WASHINGTON — Biofilms — slimy layers formed when bacteria stick together on a surface — allow bacteria to shield themselves from extreme environments and even evade antibiotics. In a new study, researchers showed that laser light in the form of optical traps can be used to control biofilm formation. The findings could allow scientists to harness these microbial layers for various bioengineering applications.

“Producing microscopic components usually requires a highly technical fabrication process, but we found that optical tweezers can be used to precisely control the position of individual bacteria or clusters of bacteria,” said research team leader Anna Bezryadina from California State University Northridge. “This allows us to influence the growth patterns of bacterial structures on a microscopic level with high precision.”

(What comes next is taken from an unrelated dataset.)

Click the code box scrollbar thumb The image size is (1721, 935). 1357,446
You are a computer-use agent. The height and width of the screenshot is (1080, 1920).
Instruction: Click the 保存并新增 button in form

In the Optica Publishing Group journal Biomedical Optics Express, the researchers report their experiments with using optical traps to regulate bacterial aggregation and biofilm development. They found that different types of lasers can be used to stimulate and suppress biofilm growth.

“We can even create a sort of bacterial Lego block that can be moved around, stuck together and destroyed as needed,” said Bezryadina. “This work could lead to new types of biodegradable materials or a new generation of biofilm-based biosensors, for example.”

Using light to control bacterial growth

Most biofilm research has focused on mechanical, chemical and biological approaches to suppress and control biofilms. Although scientists have shown that synthetic and chemical approaches can be used to activate and control biofilms and engineer biofilms into specific spatial structures, Bezryadina and her team wanted to find out if optical methods could be used to control biofilm dynamics. Accomplishing this required an interdisciplinary team with expertise in advanced optical technology and microbiology.

The researchers experimented with Bacillus subtilis, a non-pathogenic bacterium that naturally forms biofilms. They used a low-nutrient environment that is hostile to B. subtilis to prompt the bacteria to form a biofilm. After obtaining small biofilm clusters, they conducted optical trapping experiments using either a 473 nm blue laser or an near infrared Ti:sapphire laser that could be tuned from 700 to  1000 nm.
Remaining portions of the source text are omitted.